Now, I would like to assign a specific VLAN to all traffic coming through the WireGuard interface. However, unlike Wi-Fi and Ethernet interfaces, I noticed that WireGuard does not appear under Bridge > Ports, so I’m not sure how to tag or assign a VLAN to its traffic.
Wireguard is an L3 (ip) interface, not an L2 (ethernet) one, and as such cannot be part of a bridge (an L2 domain)
You have to route the packets, you probably guessed it by now, via policy routing.
If you want to use a wg connection and connect it to an ethernet port or vlan, the easiest way to go is probably via a vrf instance. It fits so nicely, it’s almost as if it was made for these situations.
I want the clients that connect via WireGuard to have the same permissions — specifically the same firewall rules — as the devices in a particular VLAN. I know I could create separate firewall rules for the WireGuard clients, but I thought it would be cleaner to treat them as part of the VLAN instead, so I wouldn’t have to duplicate rules.
Please correct me if I’m wrong.
Well, you’re inviting this one… Yeah, as explained, it’s really not possible to make the wg interface a part of a bridge.
This is what interface lists are for. Where you previously had e.g. in-interface=my-trusted-vlan, instead put in-interface-list=my-trusted-ifs, and create the interface list with your vlan and the tunnel as members.
For the inner tunnel traffic (before-encryption/after-decryption) it is fully VRF-capable and has been since the introduction of wg. You simply assign the wireguard interface to a VRF and everything works as it should.
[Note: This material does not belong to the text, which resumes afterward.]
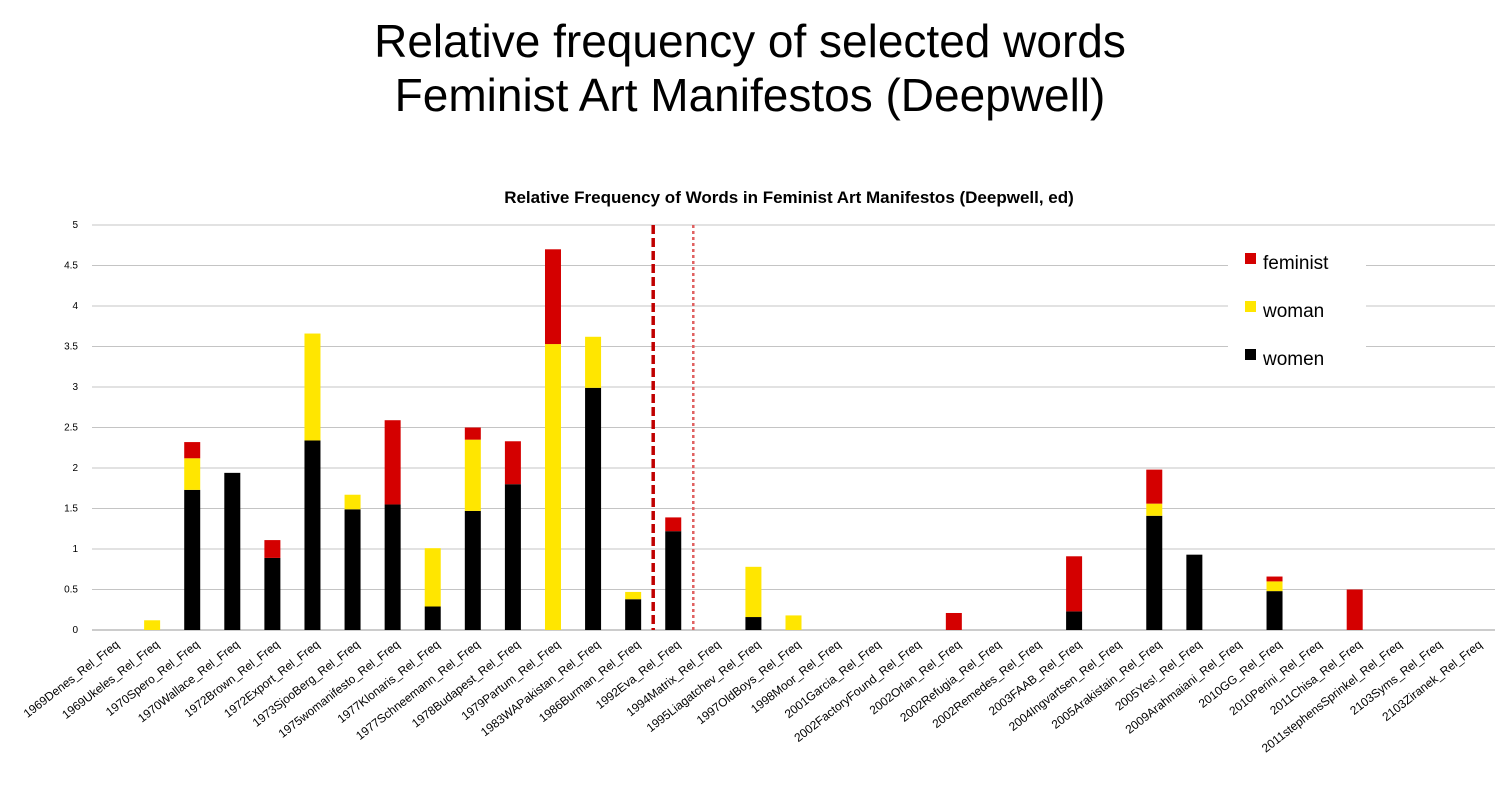  I want to click on legend-swatch-feminist, so click(1250, 258). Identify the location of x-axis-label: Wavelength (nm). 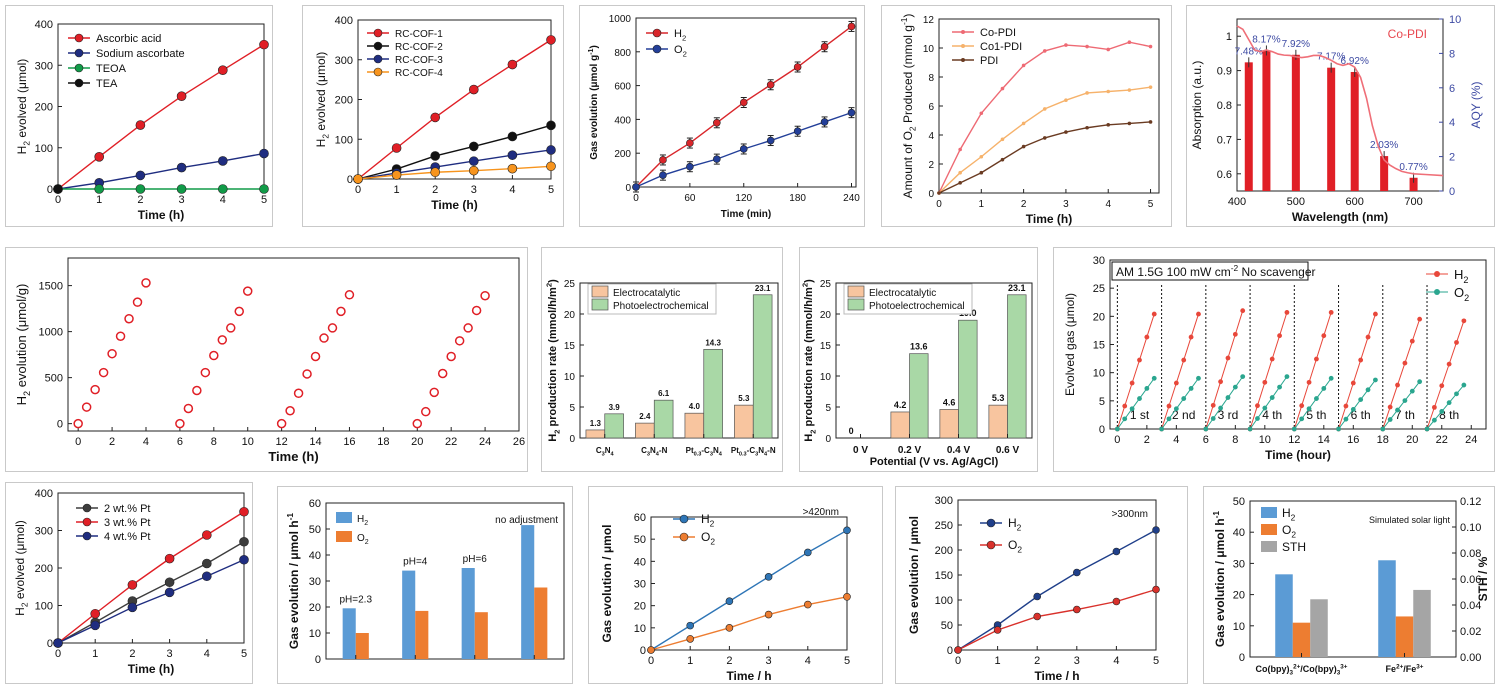
(1340, 217).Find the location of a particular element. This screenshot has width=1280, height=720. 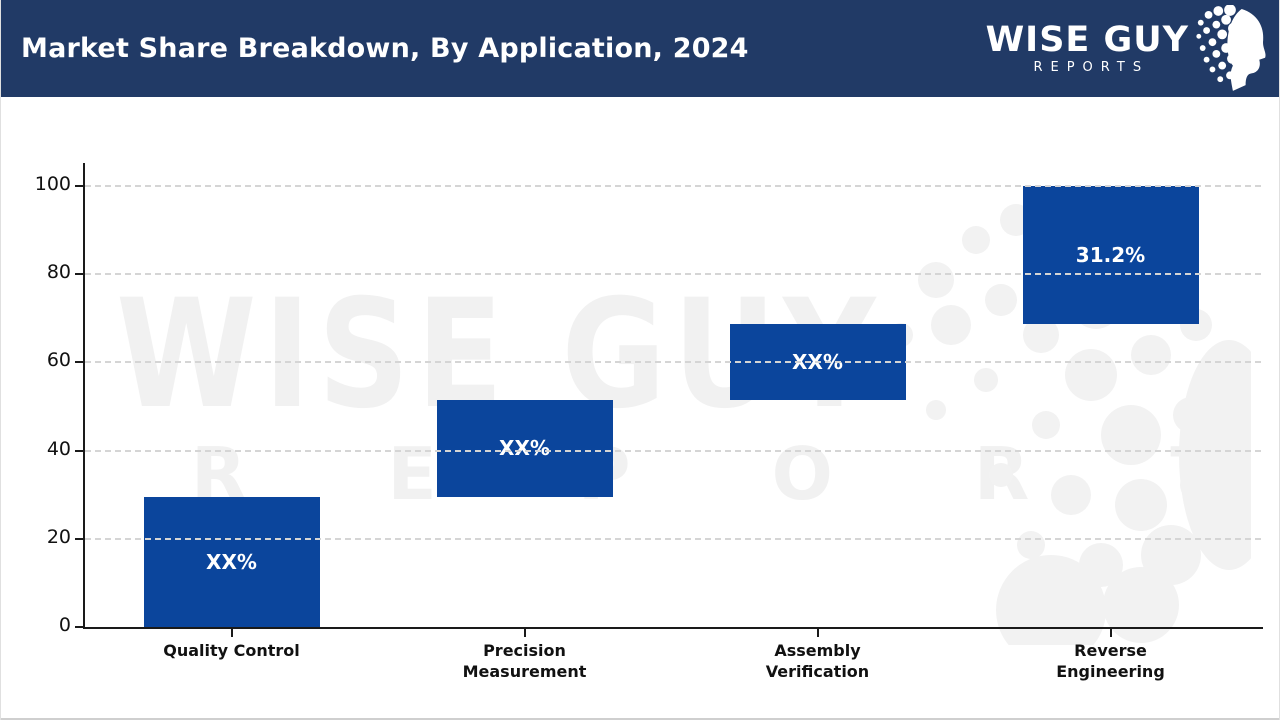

When we clamor for VRF-awareness, we would like the possibility to direct the outer tunnel traffic (after-encryption) to a VRF, or mark it for non-default routing.
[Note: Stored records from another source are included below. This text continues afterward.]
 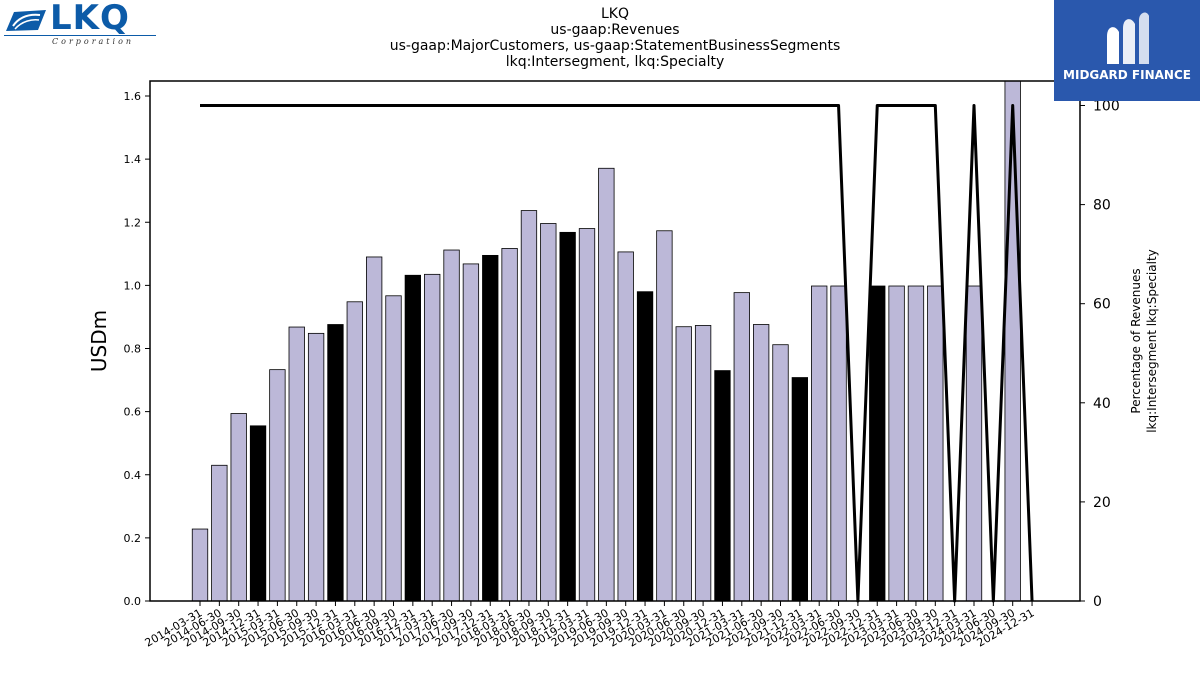 I want to click on chart-title-line-4: lkq:Intersegment, lkq:Specialty, so click(x=615, y=62). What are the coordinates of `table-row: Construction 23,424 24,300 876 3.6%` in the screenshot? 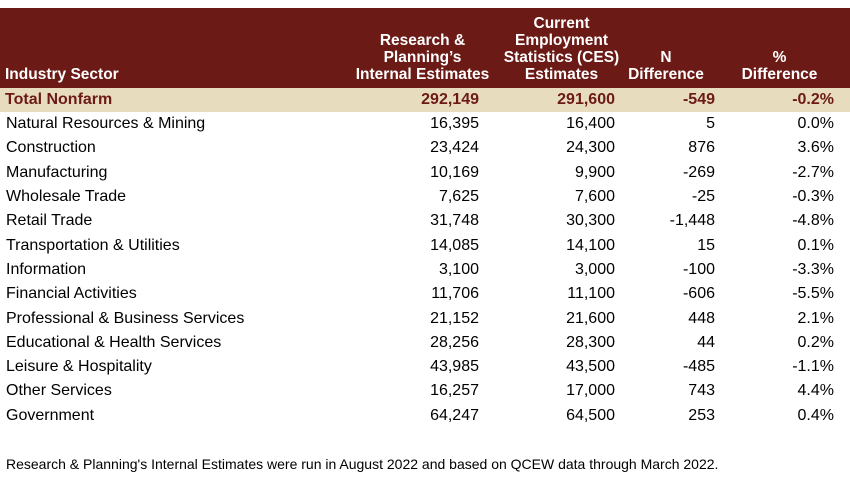 It's located at (425, 148).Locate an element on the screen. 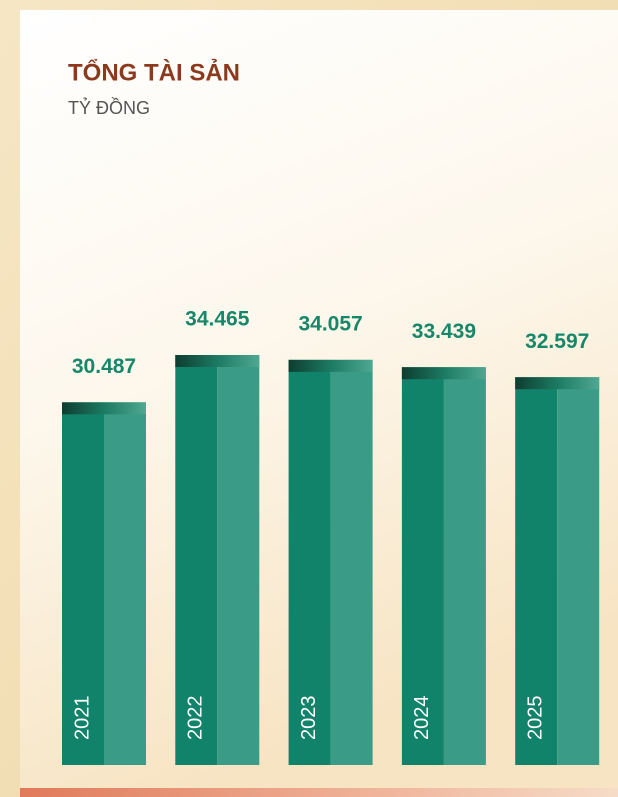 The height and width of the screenshot is (797, 618). chart-subtitle: TỶ ĐỒNG is located at coordinates (109, 108).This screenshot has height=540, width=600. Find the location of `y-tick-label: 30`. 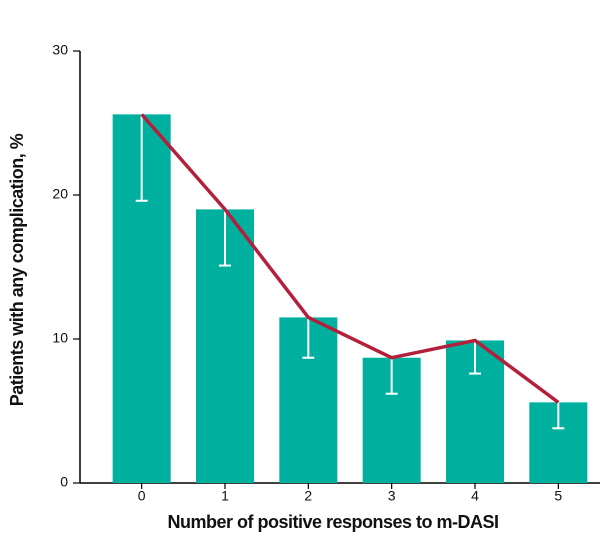

y-tick-label: 30 is located at coordinates (60, 50).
I agree that it would be quite nice to have this...
There's really nothing esoteric about what I'm saying. The handshake is part of the outer part of the tunnel and will always be routed according to the main table, along with all other outer traffic (before-decryption/after-encryption). This is what would change by becoming VRF-aware.
By that the inner side can be freely incorporated into a VRF, I mean e.g. the following setup:
router acquires own address and gateway via DHCP (main table)
has a wireguard tunnel with the endpoint being some central location
has a VRF containing the wireguard interface and the bridge (of say ether2-5 ports)
has an address on the bridge, let's say 192.168.200.1/24 and a DHCP server
has a default route via the wireguard interface (in the VRF's table)
Then devices connected to the ether ports will get an address from this router, and all traffic to/from their subnet will be sent over the wireguard tunnel to the central router.
In this sense the inner part of the wg tunnel can be freely incorporated into a VRF. The above (skecth of an) example works perfectly.